> Task requirements:
Return the lines from the start of the data through the line with "Task: Click the cyan Very low legend swatch". Include both of those lines and no others.

[Saved data entries]
= = = =
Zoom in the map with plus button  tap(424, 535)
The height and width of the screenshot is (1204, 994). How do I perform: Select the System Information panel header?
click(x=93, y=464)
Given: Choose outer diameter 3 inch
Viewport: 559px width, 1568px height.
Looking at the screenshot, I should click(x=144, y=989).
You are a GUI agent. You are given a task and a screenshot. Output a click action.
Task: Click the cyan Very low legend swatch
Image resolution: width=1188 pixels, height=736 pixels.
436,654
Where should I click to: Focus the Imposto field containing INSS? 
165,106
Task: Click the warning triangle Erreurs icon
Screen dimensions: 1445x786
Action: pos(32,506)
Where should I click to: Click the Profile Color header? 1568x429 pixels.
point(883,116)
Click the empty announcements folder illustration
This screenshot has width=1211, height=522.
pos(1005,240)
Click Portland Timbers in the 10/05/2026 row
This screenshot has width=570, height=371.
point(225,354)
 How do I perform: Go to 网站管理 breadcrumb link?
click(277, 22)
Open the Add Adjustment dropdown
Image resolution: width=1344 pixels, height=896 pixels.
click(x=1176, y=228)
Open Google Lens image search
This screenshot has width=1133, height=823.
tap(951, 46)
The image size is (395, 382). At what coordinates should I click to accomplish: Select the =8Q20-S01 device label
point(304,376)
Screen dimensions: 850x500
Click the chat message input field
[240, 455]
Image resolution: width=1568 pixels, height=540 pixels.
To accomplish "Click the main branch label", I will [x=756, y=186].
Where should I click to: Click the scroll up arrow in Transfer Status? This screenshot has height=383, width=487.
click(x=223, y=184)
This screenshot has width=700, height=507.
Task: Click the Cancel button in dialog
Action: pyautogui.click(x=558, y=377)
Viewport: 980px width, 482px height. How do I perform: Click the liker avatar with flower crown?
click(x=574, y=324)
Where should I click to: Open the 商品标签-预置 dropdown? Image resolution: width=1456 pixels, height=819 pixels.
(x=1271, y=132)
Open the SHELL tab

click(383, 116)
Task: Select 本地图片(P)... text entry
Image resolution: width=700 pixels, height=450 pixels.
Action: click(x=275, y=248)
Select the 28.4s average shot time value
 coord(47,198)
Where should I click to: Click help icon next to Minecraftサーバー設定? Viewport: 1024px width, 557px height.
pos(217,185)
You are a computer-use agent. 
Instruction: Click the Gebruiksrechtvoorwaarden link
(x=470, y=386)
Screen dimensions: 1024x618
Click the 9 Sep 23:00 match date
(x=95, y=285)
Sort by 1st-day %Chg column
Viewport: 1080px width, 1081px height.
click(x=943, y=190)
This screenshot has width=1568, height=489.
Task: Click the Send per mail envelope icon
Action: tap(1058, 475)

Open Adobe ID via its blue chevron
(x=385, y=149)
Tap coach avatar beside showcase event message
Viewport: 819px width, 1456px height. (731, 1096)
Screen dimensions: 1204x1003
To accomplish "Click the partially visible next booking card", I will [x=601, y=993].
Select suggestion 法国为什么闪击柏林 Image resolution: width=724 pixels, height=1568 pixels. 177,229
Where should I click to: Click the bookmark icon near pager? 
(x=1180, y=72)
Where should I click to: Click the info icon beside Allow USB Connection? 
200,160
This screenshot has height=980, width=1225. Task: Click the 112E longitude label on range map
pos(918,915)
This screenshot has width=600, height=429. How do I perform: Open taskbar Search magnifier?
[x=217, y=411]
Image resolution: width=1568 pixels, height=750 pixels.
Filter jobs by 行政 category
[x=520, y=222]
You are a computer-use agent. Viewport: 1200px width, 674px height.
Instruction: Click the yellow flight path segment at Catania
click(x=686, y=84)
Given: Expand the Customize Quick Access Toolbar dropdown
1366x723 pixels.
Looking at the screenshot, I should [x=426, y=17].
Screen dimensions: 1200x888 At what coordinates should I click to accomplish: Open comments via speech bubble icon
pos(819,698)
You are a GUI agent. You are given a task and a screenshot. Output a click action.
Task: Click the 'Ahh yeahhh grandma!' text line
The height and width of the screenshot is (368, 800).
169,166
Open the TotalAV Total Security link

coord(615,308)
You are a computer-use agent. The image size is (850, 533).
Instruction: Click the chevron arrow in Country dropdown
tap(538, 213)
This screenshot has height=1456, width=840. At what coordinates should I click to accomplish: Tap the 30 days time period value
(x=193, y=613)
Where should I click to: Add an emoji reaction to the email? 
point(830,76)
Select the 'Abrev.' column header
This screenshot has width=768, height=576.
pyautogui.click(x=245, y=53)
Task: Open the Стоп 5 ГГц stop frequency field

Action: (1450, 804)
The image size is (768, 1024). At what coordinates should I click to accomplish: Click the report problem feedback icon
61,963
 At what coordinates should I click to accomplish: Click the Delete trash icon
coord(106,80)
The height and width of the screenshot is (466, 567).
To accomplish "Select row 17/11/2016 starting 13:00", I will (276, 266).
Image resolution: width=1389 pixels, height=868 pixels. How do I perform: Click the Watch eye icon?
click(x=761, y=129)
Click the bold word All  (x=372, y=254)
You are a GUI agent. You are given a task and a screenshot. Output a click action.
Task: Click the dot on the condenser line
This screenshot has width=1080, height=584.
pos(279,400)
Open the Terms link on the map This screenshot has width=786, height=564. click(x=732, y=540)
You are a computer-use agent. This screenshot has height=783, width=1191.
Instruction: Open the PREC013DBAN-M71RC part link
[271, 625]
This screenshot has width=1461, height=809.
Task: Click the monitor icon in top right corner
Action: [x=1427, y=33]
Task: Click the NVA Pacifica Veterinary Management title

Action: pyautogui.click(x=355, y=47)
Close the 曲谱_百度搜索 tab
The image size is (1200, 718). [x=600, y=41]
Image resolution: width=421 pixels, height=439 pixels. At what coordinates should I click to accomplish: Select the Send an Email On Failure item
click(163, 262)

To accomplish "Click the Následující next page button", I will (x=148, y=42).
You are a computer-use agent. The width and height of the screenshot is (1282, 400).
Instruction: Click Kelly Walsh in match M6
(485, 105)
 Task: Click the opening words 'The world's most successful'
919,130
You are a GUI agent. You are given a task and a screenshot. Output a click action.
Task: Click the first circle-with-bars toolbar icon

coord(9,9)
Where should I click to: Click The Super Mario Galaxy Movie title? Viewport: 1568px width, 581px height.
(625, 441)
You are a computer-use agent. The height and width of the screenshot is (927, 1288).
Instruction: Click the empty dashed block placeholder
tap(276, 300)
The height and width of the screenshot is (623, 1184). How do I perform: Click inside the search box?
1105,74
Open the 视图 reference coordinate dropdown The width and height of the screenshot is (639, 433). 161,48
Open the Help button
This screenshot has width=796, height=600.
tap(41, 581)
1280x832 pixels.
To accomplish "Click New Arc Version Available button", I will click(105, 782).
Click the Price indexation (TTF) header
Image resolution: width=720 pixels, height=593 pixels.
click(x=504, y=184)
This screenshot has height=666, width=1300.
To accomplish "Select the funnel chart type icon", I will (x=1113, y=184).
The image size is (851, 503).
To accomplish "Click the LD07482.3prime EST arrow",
= = = =
> Solution to the exercise:
Zoom in the map with plus button  tap(424, 535)
The height and width of the screenshot is (1204, 994). How do I perform: Select the System Information panel header?
click(x=93, y=464)
Given: Choose outer diameter 3 inch
Viewport: 559px width, 1568px height.
Looking at the screenshot, I should click(x=144, y=989).
You are a GUI agent. You are given a task and a screenshot. Output a click action.
Task: Click the cyan Very low legend swatch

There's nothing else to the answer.